Let's multiply everything out and group terms by the derivative of $x$:
$L_2 L_1 x = (a_2 a_1) x^{(4)}$
$+ (a_2 b_1 + b_2 a_1) x'''$
$+ (a_2 c_1 + b_2 b_1 + c_2 a_1) x''$
$+ (b_2 c_1 + c_2 b_1) x'$
$+ (c_2 c_1) x$

**Step 3: Compare the two results**
Now, let's look at the terms for $L_1 L_2 x$ and $L_2 L_1 x$ side by side:

* For $x^{(4)}$: We have $a_1 a_2$ in the first result and $a_2 a_1$ in the second.
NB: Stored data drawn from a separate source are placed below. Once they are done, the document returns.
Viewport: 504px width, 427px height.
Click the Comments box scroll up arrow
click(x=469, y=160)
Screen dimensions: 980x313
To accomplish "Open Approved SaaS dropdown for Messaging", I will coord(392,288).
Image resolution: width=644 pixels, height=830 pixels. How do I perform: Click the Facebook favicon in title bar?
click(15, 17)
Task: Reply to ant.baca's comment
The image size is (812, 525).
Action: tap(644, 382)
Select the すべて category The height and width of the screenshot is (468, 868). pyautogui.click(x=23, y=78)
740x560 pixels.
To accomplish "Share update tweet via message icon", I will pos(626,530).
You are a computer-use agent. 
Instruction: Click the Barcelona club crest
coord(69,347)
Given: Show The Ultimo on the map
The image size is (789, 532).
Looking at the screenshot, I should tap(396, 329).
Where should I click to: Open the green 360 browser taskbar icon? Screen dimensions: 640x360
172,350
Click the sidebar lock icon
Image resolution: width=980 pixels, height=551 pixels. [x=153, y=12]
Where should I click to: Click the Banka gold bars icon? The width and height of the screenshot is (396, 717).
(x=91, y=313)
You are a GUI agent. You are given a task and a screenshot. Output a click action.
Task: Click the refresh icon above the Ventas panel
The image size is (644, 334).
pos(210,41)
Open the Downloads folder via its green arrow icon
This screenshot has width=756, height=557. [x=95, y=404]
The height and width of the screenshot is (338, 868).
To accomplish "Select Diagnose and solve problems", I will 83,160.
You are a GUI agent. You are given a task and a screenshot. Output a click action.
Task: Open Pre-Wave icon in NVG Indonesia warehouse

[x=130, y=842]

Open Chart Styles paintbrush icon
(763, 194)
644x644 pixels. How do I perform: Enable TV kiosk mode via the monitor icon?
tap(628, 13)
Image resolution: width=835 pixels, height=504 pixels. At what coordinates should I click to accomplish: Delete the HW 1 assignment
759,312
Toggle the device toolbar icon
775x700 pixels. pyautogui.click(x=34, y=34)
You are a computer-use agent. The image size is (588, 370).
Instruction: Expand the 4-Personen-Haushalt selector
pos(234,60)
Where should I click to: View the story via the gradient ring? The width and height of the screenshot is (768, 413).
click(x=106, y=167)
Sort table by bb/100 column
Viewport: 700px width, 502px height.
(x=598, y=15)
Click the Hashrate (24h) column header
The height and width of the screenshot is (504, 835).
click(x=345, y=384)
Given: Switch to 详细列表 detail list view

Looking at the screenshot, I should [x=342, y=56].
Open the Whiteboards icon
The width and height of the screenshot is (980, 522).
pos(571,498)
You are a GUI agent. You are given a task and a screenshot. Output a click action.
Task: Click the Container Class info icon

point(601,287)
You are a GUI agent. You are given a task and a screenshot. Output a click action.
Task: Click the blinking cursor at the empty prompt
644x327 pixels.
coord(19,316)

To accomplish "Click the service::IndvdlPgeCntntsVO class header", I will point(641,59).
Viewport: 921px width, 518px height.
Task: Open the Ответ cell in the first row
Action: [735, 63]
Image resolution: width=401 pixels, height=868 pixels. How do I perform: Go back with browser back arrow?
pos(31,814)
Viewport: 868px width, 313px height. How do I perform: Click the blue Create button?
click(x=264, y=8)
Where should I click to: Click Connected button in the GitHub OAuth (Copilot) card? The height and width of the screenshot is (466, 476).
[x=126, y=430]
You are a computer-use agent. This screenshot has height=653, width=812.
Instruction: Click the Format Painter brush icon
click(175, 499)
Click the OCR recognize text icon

These are the same because multiplication of numbers doesn't care about order ($2 \times 3 = 3 \times 2$).
* For $x'''$: We have $(a_1 b_2 + b_1 a_2)$ and $(a_2 b_1 + b_2 a_1)$. These are also the same because addition and multiplication work the same way in any order.
* For $x''$: We have $(a_1 c_2 + b_1 b_2 + c_1 a_2)$ and $(a_2 c_1 + b_2 b_1 + c_2 a_1)$. These are the same!
* For $x'$: We have $(b_1 c_2 + c_1 b_2)$ and $(b_2 c_1 + c_2 b_1)$. These are the same.
* For $x$: We have $(c_1 c_2)$ and $(c_2 c_1)$. These are the same.

Since all the matching parts are exactly the same, this proves that $L_1 L_2 x = L_2 L_1 x$. It's pretty neat how these "derivative machines" with constant numbers always commute!